Harald Weilnböck:
"Das Trauma muss dem Gedächtnis unverfügbar bleiben."
Trauma-Ontologie und anderer Miss-/Brauch von Traumakonzepten in geisteswissenschaftlichen Diskursen
(Summary: Dr. Goodheart, a (fictitious) young psycho-trauma clinician, delves into poststructuralist theories on trauma and is fascinated, baffled, and taken aback by paradoxical ontological statements like: A »trauma« is »always already inscribed« into the human psyche as its »enduring implication«; it »must remain inaccessible to memory« (Weinberg) and attempting to remember and express it represents an abominable »excorporation«, a »sacrilege«, and »betrayal of the dead« (Sebald, Bear, Braese), a violation of the »jouissance of traumatic knowledge« (Juranville, Bronfen), a deplorable loss of its »unique incomprehensibility« and its formidable capacity to realize an »assault on comprehension« (Caruth). This discourse is then reconstructed to reveal a pattern of (ab)using trauma and clinical sources to enhance an interdisciplinary academic profile while simultaneously buttressing mental defense mechanisms and re-traumatizing acting-out behaviors. Ultimately, this discourse lends itself to simplistic polemics against trauma therapy (Welzer) and at times even affects practicing psychoanalysts.)
Axel T. Paul
Die Gewalt der Scham.
Elias, Duerr und das Problem der Historizität menschlicher Gefühle
(Summary: This article takes up the controversy between Norbert Elias and Hans Peter Duerr and reexamines the latter’s doubts about Elias’s claim that the evolution of manners and behavior in early modern Europe is a reflection of secularization or, indeed, of the civilizing process. The role of shame merits special attention, since Elias and Duerr agree in their assumption that shame is inherently capable of taming violence.
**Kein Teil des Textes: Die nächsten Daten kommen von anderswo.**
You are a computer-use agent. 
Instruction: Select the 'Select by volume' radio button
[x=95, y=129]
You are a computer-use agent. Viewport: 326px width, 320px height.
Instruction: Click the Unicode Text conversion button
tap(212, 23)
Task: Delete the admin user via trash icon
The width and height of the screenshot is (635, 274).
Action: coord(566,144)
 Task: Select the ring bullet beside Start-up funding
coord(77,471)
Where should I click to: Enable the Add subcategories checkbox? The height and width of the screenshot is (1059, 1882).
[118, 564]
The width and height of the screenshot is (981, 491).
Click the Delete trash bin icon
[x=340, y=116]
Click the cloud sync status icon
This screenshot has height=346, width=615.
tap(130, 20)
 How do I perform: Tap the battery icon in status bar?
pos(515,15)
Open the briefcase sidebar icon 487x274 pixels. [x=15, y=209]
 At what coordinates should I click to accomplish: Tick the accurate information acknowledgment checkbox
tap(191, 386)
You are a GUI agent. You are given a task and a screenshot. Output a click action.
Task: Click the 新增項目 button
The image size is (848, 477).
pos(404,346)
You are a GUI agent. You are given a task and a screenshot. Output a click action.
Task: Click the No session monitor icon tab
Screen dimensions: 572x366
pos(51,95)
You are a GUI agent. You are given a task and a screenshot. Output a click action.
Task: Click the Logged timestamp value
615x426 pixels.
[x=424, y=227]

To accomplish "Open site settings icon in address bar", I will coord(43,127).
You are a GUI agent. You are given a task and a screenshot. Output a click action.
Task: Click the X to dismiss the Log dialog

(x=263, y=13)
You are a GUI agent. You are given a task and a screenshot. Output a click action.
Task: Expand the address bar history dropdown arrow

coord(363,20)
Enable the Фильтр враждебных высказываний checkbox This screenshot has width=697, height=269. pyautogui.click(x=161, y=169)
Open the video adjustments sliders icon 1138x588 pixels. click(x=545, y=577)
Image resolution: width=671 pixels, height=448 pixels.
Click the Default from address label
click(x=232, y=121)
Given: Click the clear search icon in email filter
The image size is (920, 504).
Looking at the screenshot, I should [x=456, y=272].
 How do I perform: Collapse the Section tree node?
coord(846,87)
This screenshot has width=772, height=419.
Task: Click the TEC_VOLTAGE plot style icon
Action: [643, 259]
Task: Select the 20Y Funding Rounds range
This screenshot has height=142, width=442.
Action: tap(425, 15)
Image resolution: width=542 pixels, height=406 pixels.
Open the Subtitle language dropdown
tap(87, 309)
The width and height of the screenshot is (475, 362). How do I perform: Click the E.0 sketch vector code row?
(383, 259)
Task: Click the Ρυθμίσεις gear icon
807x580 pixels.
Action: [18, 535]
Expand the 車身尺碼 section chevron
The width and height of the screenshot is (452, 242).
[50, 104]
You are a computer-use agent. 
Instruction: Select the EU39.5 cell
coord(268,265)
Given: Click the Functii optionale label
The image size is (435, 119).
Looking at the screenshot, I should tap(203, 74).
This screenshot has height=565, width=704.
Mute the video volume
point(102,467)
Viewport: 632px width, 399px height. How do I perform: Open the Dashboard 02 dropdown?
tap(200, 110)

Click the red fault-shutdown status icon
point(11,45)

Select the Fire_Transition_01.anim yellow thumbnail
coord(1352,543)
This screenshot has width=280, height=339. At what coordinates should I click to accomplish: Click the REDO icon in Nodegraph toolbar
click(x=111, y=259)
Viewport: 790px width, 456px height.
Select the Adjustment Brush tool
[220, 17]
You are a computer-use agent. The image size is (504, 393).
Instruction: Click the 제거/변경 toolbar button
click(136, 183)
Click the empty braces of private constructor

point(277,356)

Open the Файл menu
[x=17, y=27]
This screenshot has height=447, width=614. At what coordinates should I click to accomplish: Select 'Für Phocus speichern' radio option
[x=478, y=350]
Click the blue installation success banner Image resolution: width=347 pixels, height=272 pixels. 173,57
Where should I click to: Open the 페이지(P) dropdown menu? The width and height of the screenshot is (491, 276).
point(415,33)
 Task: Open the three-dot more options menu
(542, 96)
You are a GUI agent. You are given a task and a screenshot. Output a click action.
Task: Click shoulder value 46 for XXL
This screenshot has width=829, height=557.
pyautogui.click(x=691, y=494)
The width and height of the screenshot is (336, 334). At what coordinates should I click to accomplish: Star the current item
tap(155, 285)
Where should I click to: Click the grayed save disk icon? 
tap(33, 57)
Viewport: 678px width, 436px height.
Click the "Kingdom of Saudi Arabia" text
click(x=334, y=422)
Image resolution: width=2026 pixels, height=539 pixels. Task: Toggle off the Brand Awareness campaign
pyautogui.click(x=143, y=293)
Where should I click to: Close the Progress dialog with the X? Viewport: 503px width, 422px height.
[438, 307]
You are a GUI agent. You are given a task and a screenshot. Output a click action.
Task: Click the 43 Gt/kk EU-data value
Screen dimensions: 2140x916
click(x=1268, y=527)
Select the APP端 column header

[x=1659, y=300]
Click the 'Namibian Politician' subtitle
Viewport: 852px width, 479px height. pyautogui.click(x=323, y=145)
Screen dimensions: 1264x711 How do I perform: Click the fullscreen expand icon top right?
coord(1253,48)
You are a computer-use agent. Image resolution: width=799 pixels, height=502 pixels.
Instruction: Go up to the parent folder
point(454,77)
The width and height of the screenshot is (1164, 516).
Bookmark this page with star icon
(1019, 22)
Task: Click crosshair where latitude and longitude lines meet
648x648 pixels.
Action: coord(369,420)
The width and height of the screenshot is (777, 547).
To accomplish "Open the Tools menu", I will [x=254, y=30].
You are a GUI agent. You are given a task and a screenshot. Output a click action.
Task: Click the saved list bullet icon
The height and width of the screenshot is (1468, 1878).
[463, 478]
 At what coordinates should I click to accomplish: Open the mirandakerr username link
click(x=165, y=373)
Whereas Elias expects violent interaction to recede due to a heightened awareness of shame, Duerr surmises that increasing violence is related to the decline of shame. On the basis of Duerr’s critical remarks, this contribution reconsiders the empirical and theoretical shortcomings of Elias’s interpretation of shame and outlines a historical anthropology of that emotion. Depending on the specific context, shame is capable of stimulating violence as well as inhibiting it. Elias and Duerr, it is argued, both prove to be right, for it is the advance of shame thresholds which accounts for numerous contemporary violent conflicts.)
In der Literaturbeilage rezensiert der Historiker Michael Wildt die unlängst publizierten, opulenten Bände des Militärgeschichtlichen Forschungsamtes zur Gesellschaftsgeschichte des Zweiten Weltkriegs. Wildt sondiert unter dem Titel »Volksgemeinschaft im Krieg«, ob die Zeitgeschichte tatsächlich schon über adäquate soziologische Instrumente für eine Analyse der Kriegsgesellschaft des Nationalsozialismus verfügt.